Aim of the task
The result should be every line of the listing that holds the word "Toggle".

Given entries
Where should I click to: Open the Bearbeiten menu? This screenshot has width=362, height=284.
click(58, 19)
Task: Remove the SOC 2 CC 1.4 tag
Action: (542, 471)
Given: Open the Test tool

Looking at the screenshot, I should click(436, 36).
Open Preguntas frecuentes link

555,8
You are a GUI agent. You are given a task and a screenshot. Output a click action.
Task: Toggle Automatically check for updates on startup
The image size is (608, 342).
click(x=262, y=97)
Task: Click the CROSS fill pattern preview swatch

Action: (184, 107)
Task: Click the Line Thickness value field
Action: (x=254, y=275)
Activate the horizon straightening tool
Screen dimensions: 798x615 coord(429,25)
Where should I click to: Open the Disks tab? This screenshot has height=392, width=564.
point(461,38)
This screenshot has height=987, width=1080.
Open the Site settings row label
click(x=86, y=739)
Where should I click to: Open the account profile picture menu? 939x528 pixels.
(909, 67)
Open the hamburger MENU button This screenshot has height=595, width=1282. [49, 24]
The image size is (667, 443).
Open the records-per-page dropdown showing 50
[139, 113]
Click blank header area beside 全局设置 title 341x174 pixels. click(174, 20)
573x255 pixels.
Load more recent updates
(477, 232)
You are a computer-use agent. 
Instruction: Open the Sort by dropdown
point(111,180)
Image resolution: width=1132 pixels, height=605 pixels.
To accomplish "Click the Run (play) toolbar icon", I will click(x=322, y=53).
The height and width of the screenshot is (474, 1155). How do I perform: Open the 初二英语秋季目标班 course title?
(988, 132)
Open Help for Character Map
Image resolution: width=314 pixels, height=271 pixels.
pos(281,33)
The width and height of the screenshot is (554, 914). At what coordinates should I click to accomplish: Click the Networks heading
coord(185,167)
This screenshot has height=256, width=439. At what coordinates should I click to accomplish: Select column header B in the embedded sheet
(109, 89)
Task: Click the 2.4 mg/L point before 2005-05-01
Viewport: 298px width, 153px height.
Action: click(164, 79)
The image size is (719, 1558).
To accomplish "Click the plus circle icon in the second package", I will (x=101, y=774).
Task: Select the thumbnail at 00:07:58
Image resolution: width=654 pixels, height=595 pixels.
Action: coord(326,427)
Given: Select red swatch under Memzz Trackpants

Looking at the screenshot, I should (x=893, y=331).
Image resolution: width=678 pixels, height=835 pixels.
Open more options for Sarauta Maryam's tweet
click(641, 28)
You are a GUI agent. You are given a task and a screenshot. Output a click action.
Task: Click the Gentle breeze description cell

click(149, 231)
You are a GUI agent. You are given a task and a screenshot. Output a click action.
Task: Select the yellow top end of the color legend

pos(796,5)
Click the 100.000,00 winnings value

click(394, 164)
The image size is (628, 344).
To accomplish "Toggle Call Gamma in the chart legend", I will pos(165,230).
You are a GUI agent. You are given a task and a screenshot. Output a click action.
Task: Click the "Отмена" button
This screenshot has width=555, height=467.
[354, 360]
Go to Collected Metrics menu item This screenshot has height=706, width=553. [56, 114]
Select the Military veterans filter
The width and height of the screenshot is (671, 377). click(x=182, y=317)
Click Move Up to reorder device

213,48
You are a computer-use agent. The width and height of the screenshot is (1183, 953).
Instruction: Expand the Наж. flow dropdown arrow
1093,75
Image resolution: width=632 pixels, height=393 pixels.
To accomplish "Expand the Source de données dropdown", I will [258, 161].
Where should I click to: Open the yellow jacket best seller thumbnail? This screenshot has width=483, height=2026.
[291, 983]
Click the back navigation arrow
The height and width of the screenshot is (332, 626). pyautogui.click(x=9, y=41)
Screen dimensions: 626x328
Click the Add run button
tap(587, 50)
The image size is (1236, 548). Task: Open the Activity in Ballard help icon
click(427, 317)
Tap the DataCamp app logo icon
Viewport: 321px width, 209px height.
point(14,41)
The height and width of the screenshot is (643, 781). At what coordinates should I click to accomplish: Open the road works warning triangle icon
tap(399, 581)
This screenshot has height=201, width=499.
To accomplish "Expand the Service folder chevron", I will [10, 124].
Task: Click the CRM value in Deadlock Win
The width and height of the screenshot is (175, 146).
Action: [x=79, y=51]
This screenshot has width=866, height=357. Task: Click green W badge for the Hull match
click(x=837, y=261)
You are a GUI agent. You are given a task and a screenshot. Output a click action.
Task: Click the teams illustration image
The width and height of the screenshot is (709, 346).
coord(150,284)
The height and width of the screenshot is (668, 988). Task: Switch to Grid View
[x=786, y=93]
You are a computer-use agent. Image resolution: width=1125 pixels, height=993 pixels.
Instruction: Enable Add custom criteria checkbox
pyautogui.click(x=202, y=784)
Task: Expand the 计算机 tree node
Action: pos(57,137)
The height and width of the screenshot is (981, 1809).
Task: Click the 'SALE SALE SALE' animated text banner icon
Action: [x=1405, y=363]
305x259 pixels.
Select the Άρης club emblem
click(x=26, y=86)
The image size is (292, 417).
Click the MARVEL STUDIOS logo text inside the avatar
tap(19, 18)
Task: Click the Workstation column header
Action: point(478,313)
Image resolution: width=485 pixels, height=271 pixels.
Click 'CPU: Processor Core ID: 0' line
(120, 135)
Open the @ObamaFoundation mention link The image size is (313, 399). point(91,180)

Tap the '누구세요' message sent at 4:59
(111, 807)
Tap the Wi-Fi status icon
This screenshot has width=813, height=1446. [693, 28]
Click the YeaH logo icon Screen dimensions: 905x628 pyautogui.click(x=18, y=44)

Solution to this exercise
Task: Toggle Automatically check for updates on startup
To accomplish "Toggle Call Gamma in the chart legend", I will pos(165,230).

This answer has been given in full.